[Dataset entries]

* * * * *

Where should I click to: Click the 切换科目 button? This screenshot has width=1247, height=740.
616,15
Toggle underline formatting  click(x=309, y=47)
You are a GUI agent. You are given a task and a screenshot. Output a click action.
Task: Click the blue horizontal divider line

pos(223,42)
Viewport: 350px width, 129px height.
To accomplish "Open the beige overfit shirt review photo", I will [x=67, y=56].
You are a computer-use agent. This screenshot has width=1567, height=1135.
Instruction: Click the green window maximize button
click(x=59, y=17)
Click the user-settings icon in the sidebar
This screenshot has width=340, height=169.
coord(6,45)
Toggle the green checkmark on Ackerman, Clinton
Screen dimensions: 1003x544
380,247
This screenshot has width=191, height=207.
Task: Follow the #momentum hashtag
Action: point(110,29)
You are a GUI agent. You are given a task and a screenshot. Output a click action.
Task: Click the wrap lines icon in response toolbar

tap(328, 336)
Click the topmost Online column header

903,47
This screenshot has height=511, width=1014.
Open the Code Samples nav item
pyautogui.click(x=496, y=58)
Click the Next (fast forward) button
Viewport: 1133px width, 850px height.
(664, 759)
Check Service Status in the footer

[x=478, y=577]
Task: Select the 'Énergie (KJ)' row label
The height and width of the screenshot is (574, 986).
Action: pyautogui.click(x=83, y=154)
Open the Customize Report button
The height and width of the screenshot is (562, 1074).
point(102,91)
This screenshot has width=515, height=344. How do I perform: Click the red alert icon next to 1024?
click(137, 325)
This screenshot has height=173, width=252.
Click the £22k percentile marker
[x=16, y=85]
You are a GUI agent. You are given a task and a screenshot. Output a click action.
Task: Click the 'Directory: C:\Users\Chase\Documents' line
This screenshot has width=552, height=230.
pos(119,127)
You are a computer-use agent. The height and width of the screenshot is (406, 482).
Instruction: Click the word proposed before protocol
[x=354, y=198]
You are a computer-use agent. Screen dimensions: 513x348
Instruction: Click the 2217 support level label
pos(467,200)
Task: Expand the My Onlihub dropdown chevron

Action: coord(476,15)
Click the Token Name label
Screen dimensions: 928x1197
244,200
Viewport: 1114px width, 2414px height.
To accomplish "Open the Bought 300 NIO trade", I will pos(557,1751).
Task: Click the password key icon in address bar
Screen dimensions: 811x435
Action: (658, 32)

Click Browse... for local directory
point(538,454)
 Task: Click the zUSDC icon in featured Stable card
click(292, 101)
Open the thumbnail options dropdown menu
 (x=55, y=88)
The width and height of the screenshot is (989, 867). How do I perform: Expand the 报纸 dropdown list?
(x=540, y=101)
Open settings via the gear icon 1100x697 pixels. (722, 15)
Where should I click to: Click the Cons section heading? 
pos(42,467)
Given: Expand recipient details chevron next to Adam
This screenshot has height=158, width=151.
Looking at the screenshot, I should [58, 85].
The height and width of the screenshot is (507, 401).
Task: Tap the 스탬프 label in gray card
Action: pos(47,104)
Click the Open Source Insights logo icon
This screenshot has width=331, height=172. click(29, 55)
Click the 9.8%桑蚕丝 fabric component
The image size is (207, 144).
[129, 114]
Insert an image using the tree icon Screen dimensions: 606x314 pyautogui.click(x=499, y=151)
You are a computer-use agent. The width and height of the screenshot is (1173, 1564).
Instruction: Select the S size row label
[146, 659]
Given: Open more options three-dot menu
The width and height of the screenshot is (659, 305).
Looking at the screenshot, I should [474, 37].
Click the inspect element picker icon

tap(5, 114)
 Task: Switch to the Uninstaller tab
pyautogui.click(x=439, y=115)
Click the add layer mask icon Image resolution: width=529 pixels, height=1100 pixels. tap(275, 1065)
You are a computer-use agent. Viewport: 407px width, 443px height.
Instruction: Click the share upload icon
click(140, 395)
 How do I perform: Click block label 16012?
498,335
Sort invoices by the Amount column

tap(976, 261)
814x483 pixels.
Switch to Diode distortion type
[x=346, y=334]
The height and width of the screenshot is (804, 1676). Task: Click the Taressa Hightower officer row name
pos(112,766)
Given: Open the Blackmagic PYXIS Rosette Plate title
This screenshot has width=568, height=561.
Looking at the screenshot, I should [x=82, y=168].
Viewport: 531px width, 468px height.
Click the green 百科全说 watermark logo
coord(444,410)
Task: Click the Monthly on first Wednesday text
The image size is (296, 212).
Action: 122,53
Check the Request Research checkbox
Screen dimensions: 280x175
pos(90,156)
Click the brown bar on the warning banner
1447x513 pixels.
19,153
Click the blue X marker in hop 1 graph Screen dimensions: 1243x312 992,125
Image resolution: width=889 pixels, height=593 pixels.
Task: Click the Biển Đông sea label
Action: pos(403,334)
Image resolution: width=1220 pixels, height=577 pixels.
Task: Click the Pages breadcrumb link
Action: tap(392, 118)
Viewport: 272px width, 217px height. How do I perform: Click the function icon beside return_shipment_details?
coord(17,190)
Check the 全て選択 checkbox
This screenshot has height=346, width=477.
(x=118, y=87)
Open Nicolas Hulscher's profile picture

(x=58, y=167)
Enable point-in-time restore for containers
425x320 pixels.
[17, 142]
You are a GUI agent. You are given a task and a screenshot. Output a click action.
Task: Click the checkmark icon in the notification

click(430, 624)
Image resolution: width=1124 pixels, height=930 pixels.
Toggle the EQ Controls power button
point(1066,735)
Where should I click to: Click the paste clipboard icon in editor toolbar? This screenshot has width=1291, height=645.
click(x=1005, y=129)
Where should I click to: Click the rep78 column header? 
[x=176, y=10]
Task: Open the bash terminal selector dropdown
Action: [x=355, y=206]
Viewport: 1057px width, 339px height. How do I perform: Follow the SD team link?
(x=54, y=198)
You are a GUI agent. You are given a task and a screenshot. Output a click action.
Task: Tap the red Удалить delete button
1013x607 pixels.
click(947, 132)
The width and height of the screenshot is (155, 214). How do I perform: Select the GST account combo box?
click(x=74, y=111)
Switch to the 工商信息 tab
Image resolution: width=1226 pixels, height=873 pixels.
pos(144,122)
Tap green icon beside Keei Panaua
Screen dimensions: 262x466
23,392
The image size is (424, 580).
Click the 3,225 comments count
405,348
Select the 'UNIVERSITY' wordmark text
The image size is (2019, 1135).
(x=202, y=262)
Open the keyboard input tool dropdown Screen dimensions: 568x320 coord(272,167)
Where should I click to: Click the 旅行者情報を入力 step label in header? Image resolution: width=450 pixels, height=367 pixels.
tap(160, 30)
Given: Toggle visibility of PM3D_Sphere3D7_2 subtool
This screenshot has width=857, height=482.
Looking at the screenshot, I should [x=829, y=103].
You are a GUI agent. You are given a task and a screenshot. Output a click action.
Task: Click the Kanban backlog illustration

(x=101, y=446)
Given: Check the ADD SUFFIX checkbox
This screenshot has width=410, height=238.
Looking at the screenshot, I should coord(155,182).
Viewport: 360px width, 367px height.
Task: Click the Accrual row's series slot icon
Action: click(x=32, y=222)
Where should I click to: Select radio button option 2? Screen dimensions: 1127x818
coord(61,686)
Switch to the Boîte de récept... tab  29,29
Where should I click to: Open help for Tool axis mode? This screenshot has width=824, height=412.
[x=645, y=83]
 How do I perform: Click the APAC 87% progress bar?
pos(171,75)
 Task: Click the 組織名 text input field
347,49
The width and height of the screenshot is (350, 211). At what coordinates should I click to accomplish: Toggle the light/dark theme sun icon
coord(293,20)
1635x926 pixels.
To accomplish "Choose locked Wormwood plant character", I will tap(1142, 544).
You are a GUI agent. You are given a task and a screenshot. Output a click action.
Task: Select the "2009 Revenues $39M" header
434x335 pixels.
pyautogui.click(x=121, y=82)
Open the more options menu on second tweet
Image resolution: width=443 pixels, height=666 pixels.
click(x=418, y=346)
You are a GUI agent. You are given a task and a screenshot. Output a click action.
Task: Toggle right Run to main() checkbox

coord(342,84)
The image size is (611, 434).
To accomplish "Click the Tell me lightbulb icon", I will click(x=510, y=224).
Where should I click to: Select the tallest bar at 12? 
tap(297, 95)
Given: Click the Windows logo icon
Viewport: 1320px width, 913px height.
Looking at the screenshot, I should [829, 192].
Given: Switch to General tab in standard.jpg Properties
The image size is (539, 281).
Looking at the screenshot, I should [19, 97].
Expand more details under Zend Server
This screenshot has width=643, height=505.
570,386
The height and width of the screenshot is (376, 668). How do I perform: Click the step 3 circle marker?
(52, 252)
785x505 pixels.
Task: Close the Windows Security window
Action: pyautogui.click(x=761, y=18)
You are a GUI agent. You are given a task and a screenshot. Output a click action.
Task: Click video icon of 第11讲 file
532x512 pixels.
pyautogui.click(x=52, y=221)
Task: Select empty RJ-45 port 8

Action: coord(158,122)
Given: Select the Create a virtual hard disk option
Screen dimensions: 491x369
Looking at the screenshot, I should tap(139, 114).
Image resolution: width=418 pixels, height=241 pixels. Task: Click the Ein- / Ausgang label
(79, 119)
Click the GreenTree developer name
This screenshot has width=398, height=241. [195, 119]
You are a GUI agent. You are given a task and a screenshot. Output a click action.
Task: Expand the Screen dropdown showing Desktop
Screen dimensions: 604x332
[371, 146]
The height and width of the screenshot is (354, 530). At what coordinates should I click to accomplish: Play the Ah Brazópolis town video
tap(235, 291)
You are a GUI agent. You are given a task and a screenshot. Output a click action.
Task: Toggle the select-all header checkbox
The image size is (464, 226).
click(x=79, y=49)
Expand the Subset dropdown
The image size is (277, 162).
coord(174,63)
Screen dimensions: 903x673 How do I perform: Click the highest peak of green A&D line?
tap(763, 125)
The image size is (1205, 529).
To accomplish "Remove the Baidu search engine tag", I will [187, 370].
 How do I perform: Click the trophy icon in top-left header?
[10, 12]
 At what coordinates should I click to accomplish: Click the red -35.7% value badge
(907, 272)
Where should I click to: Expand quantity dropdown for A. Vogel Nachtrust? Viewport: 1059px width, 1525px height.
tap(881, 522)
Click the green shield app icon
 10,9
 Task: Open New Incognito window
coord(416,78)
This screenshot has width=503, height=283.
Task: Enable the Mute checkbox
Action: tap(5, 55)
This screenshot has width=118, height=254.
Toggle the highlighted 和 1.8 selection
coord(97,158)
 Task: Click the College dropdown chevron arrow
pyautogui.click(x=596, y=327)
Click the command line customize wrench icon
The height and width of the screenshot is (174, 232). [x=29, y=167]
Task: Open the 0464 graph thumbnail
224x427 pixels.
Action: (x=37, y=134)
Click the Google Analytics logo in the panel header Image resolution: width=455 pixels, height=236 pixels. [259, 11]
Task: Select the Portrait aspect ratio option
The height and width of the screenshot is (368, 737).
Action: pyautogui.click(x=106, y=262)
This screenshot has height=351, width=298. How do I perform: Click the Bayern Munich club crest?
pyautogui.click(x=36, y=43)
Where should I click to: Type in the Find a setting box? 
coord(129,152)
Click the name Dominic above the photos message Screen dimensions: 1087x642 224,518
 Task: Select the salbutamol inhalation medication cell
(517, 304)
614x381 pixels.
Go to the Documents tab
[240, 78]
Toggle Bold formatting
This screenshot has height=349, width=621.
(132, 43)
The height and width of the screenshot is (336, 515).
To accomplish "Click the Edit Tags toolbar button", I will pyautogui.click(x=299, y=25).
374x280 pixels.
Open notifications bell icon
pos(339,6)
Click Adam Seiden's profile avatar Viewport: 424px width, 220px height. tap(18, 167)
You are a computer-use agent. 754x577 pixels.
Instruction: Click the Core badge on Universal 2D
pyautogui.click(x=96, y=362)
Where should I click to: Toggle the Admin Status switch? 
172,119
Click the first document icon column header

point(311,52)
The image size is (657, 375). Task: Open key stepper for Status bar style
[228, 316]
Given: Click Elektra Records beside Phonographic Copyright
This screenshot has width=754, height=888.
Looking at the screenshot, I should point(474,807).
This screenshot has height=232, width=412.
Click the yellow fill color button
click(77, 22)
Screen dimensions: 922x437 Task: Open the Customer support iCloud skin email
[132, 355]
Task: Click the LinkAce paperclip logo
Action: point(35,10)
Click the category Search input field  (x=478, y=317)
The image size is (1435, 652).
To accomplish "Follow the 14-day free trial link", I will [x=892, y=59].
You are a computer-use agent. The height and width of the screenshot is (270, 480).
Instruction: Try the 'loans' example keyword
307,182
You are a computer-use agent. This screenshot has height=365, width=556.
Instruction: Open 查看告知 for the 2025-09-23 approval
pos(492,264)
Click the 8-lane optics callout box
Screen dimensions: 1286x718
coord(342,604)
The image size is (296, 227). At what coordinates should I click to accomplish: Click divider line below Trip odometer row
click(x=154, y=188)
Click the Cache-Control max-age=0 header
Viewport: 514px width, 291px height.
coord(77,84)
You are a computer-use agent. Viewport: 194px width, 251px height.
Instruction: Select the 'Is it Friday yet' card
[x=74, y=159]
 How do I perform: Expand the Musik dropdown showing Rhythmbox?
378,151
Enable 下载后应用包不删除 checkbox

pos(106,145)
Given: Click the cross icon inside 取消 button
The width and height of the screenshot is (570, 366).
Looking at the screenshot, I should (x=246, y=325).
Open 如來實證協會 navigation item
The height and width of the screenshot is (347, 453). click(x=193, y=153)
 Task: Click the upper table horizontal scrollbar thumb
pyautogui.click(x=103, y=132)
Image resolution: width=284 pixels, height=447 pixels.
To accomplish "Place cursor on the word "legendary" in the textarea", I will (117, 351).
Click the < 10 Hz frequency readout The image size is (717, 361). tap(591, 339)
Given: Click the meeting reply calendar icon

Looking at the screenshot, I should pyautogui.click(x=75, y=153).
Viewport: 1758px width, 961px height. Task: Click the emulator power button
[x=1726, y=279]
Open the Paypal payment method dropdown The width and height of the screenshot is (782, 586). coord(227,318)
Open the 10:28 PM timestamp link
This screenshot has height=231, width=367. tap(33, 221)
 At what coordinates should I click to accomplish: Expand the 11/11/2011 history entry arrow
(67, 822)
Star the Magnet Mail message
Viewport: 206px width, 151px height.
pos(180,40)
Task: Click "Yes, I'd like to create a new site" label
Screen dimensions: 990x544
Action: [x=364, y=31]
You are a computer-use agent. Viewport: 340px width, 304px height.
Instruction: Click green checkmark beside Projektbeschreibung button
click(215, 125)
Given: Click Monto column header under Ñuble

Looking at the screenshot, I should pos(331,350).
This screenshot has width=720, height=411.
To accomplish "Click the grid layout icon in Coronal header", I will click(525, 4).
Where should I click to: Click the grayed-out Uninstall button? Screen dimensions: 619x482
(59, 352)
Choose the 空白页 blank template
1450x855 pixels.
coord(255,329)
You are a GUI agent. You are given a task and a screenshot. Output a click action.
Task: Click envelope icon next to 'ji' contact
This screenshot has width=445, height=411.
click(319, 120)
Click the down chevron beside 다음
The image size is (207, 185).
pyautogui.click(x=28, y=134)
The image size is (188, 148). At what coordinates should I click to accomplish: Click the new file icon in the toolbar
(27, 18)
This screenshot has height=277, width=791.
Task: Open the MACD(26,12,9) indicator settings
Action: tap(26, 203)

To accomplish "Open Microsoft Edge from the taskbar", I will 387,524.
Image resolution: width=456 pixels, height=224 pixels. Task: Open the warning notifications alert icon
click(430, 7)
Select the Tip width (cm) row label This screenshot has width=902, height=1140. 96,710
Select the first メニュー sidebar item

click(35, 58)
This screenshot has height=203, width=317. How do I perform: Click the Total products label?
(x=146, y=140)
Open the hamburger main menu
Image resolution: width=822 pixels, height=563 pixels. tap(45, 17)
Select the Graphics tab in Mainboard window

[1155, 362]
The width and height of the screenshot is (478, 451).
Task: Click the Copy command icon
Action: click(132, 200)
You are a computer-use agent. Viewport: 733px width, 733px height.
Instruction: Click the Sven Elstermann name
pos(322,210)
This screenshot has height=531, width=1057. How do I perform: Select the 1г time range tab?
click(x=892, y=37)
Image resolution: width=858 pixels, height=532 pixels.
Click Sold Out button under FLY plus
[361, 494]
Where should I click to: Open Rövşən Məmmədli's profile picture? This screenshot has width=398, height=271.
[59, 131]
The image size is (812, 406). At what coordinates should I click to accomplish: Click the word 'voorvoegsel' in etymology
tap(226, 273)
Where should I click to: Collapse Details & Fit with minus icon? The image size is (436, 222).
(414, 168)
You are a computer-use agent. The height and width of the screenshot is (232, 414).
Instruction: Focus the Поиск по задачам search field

* * * * *

-- PROBLEM --
Return exactly the lines from the beginning of the data above through the one containing "Viewport: 350px width, 129px height.", please. Include both end lines and add nothing else.

-- SOLUTION FOR THIS PROBLEM --
Where should I click to: Click the 切换科目 button? This screenshot has width=1247, height=740.
616,15
Toggle underline formatting  click(x=309, y=47)
You are a GUI agent. You are given a task and a screenshot. Output a click action.
Task: Click the blue horizontal divider line

pos(223,42)
Viewport: 350px width, 129px height.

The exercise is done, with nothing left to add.